• _Required work_: Beginning with the line that mentions "Tap the 15:31 Nəqliyyat category label", reproduce every line through the last line of the entries, exactly, and only those.

• _Records for this task_:
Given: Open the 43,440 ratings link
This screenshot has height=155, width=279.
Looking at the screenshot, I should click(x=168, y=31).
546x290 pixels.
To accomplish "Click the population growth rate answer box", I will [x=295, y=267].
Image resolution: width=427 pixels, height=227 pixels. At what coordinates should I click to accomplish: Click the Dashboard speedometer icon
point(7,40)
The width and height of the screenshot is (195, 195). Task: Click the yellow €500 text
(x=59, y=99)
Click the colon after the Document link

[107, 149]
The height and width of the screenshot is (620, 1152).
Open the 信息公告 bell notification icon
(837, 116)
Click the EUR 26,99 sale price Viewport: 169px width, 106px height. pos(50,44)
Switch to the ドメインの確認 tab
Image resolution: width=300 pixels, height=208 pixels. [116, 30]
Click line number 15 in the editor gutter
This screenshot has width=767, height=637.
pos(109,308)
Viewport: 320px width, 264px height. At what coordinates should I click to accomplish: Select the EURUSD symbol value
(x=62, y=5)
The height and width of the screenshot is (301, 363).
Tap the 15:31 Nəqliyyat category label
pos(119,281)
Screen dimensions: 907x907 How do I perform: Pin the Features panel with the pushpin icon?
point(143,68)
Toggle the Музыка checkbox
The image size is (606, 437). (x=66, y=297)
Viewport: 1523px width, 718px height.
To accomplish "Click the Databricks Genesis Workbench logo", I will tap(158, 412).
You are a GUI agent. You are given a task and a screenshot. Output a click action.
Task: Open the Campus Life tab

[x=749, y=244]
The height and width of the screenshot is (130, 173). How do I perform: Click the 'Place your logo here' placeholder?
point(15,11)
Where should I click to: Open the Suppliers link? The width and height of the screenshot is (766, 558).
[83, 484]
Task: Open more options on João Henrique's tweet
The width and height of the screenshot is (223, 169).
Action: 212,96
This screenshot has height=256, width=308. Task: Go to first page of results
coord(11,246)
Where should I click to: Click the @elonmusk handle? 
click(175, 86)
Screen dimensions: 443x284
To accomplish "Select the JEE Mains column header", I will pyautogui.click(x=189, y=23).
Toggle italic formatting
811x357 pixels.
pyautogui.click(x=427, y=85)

• _Written solution_:
Tap the 15:31 Nəqliyyat category label
pos(119,281)
Screen dimensions: 907x907 How do I perform: Pin the Features panel with the pushpin icon?
point(143,68)
Toggle the Музыка checkbox
The image size is (606, 437). (x=66, y=297)
Viewport: 1523px width, 718px height.
To accomplish "Click the Databricks Genesis Workbench logo", I will tap(158, 412).
You are a GUI agent. You are given a task and a screenshot. Output a click action.
Task: Open the Campus Life tab

[x=749, y=244]
The height and width of the screenshot is (130, 173). How do I perform: Click the 'Place your logo here' placeholder?
point(15,11)
Where should I click to: Open the Suppliers link? The width and height of the screenshot is (766, 558).
[83, 484]
Task: Open more options on João Henrique's tweet
The width and height of the screenshot is (223, 169).
Action: 212,96
This screenshot has height=256, width=308. Task: Go to first page of results
coord(11,246)
Where should I click to: Click the @elonmusk handle? 
click(175, 86)
Screen dimensions: 443x284
To accomplish "Select the JEE Mains column header", I will pyautogui.click(x=189, y=23).
Toggle italic formatting
811x357 pixels.
pyautogui.click(x=427, y=85)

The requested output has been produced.